Reports From the Field

Improved Safety Event Reporting in Outpatient, Nonacademic Practices with an Anonymous, Nonpunitive Approach


 

References

We implemented a project to significantly improve reporting of safety events in an outpatient, nonacademic 6-practice collaborative by using education, monthly audit, and regular feedback.

Methods

Setting

Novant Health Medical Group is a consortium of over 380 clinic sites, nearly 1300 physicians, and over 500 advanced practice clinicians. Clinic locations are found in Virginia, North Carolina, and South Carolina. Medical group members partner with physicians and staff in 15 hospitals in these geographic locations. Novant Health utilizes Epic (Epic Systems, Verona, WI) as an electronic health record. Safety event reporting is accomplished electronically in a single software program (VIncident, Verge Solutions, Mt. Pleasant, SC), used for all patients in our integrated care system (inpatient and outpatient facilities).

Intervention

We designed a quasi-experimental study enrolling a 6-practice collaborative of 3 family medicine practices, 2 pediatric practices, and 1 general surgery practice. These practices was selected because each had a proven physician leader and an experienced practice manager willing to participate in this initiative. We developed a compendium of patient safety events (see Appendix) that had been reported over time in our safety event reporting program. Historically, reports were made electronically in the program by a single reporter in clinics, and these reports were initially verbally communicated by a staff member or provider to the reporter.

Two of the authors (HWC and TC) met in March 2013 with the lead physician, practice manager, and patient safety coach at each clinic for approximately 1 hour. We discussed current reporting practice, delivered education for the safety event compendium, and detailed an anonymous, voluntary, and nonpunitive approach (stressing the use of the term “safety event” and not “error”) to reporting using a single page, 8-question paper report about the event. The report was not to be signed by the person completing the event data with placement in a drop box for later collection and electronic reporting as per usual practice in the clinic. We agreed that clinic leaders would stress to staff and providers that the initiative was nonpunitive and anonymous and that the goal was to report all known safety events, as an improvement project.

Patient safety coaches were selected for each of the 6 practices by the manager.
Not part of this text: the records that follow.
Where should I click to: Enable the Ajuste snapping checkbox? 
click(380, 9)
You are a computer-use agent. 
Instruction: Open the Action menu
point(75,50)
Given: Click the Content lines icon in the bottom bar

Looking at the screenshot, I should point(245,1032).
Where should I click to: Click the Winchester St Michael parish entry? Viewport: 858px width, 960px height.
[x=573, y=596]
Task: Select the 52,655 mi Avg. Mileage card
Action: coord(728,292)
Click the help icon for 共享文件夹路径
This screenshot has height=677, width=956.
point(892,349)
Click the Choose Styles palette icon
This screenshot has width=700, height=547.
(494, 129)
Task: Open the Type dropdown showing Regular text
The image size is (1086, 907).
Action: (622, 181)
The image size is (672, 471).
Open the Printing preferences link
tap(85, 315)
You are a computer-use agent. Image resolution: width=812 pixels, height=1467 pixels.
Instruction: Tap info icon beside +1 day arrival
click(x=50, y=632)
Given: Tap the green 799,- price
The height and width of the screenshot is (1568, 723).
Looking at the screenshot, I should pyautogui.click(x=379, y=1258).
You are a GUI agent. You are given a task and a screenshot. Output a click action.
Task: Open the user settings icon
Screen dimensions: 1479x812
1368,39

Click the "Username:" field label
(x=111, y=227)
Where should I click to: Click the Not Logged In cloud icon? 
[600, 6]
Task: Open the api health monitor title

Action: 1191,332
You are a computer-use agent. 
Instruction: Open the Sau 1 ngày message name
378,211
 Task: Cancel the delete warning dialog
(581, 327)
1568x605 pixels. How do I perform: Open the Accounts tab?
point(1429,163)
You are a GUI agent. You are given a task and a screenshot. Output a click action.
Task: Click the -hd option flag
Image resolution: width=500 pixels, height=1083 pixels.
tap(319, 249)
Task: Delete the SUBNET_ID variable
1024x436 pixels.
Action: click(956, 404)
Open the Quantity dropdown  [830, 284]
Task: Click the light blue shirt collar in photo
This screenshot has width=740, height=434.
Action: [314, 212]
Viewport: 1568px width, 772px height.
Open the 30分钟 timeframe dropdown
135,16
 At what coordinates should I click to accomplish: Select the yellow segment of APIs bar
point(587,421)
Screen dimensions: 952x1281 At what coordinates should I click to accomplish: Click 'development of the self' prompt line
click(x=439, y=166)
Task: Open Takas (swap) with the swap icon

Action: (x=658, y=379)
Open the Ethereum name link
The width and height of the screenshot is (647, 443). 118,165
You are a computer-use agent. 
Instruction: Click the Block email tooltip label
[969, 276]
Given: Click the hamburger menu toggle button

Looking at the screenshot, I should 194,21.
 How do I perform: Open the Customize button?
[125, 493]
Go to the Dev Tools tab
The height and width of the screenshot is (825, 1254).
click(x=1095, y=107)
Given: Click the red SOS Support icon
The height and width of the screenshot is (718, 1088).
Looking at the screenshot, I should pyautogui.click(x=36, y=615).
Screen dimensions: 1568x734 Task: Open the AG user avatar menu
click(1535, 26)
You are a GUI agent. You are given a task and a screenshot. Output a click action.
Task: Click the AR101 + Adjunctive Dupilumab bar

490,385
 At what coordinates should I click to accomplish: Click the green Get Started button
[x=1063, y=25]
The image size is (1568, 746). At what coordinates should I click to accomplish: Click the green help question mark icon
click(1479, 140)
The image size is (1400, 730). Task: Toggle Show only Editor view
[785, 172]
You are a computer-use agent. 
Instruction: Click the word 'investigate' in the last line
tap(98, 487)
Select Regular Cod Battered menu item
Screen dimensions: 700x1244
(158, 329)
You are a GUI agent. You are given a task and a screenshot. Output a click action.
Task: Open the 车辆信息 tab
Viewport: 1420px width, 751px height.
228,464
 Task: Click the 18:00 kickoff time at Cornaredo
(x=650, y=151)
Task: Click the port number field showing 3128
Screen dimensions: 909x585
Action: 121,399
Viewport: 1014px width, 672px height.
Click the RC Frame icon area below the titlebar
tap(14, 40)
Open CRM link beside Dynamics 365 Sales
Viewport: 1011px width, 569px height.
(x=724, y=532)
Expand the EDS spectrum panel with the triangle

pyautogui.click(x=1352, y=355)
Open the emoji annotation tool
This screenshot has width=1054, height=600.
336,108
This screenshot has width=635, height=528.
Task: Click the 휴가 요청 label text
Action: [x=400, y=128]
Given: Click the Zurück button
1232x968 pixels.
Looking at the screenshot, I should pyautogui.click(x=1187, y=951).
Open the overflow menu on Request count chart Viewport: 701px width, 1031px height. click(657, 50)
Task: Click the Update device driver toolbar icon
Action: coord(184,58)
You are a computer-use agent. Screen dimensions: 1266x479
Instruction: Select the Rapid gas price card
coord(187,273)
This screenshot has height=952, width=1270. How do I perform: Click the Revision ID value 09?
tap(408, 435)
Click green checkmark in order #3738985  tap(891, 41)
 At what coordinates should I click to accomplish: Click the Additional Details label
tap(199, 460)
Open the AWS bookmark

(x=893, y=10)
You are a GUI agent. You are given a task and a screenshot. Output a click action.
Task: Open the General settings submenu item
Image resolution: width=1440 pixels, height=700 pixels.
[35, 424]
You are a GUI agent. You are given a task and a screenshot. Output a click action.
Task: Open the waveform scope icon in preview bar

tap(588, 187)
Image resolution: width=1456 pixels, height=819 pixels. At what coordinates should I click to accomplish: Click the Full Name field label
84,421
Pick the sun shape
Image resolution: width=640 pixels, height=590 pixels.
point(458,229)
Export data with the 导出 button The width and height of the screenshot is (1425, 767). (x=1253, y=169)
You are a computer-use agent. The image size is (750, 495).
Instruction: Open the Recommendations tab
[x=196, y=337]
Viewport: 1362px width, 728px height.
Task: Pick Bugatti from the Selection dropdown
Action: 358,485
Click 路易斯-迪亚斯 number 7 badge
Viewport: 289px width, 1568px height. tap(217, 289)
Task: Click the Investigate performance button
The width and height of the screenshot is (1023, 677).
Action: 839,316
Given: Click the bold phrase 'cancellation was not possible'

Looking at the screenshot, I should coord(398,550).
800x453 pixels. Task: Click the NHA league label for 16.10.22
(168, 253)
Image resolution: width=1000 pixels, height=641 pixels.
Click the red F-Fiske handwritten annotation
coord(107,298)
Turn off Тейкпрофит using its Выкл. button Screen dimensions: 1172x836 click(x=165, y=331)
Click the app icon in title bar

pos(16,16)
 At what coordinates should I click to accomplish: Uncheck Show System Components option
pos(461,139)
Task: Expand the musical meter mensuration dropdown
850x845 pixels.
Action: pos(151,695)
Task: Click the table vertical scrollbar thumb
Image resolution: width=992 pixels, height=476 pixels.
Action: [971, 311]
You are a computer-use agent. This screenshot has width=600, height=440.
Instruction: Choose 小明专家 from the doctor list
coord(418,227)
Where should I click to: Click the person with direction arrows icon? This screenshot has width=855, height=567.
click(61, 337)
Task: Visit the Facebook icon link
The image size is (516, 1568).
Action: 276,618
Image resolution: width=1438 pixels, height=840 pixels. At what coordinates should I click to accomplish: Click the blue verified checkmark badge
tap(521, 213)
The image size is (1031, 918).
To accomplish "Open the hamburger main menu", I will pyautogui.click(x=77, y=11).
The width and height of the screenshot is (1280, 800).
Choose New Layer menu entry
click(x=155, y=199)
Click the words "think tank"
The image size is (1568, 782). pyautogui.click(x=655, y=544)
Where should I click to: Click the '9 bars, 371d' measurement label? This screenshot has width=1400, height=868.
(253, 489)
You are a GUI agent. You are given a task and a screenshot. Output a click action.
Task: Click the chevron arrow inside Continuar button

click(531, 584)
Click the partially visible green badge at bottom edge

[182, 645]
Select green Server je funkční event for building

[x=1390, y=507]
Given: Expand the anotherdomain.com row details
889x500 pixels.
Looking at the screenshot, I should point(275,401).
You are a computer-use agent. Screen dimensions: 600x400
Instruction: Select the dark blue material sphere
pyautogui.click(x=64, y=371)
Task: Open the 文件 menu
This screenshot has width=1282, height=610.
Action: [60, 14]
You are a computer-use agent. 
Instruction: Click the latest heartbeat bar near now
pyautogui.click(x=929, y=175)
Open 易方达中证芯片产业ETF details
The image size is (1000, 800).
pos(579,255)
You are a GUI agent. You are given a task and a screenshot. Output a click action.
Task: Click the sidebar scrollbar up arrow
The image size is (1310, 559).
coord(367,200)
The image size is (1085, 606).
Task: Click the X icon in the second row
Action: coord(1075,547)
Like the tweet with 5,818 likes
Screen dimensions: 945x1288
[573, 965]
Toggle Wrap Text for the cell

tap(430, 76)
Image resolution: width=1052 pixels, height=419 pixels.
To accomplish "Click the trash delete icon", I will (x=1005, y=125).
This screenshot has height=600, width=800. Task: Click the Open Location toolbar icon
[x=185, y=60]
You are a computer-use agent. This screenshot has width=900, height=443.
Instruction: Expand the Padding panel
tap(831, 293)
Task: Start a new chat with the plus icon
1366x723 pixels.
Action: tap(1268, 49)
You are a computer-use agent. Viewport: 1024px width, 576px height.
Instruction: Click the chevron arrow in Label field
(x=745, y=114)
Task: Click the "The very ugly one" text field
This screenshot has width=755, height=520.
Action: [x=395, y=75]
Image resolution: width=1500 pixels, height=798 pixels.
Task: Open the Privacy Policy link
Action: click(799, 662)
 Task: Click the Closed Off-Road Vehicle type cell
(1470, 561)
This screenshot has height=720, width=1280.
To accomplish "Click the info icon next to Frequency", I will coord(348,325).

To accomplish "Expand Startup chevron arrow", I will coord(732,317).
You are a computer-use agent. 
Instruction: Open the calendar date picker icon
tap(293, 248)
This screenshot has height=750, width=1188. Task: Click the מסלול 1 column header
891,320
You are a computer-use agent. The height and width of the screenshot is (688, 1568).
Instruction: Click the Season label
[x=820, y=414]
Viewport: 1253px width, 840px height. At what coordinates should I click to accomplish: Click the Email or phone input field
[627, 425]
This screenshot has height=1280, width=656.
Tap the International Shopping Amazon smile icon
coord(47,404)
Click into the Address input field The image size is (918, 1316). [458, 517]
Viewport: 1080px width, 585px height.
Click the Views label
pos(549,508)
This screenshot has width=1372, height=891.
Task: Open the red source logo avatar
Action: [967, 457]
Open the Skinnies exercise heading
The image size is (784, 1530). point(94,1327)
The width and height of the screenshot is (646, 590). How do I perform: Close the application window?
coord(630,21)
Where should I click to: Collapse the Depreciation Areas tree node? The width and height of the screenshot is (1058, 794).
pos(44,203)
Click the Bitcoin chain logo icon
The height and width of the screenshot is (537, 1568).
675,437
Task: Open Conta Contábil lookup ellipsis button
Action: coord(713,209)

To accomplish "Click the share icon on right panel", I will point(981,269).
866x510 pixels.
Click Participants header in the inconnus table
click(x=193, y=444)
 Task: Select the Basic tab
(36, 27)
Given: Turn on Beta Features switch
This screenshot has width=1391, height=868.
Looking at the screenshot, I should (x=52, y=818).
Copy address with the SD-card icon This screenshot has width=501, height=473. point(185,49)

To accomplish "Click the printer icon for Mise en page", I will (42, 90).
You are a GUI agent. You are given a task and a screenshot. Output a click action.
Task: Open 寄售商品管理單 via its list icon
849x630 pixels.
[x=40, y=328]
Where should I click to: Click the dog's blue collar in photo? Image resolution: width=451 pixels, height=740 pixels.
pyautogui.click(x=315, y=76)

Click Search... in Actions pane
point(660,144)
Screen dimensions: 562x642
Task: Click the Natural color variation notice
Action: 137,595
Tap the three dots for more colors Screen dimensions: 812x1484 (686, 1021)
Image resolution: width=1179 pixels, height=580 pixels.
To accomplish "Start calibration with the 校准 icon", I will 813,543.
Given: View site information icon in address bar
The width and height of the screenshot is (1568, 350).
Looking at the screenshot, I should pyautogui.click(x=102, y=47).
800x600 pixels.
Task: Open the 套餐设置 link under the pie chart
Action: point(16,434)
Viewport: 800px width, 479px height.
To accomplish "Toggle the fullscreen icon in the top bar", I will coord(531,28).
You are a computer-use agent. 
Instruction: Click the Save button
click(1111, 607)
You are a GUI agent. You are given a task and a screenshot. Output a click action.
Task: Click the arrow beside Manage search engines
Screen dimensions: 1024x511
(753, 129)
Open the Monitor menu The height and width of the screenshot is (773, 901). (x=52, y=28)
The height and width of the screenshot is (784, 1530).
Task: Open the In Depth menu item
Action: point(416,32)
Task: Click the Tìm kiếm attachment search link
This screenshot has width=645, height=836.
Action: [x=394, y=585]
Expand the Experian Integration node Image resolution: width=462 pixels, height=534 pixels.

Patient safety coaches are volunteer clinical or nonclinical staff members whose role is to observe, model, and reinforce pre-established patient safety behaviors and use of error prevention tools among peers and providers. Training requirements include an initial 2-hour training session in which they learn fundamentals of patient safety science, high reliability principles, coaching techniques for team accountability, and concepts for continuous quality improvement. Additionally, they attend monthly meetings where patient safety concepts are discussed in greater detail and best practices are shared. Following this training, each clinic’s staff was educated on the project, a process improvement team (lead physician, manager, and patient safety coach) was constituted, and the project was begun in April 2013. In quarter 3 of 2013, each practice team selected a quality improvement project based upon reported safety events in their clinic. We asked our medical group risk managers to continue event discussion with practice managers as usual, as each event is discussed briefly after a report is made.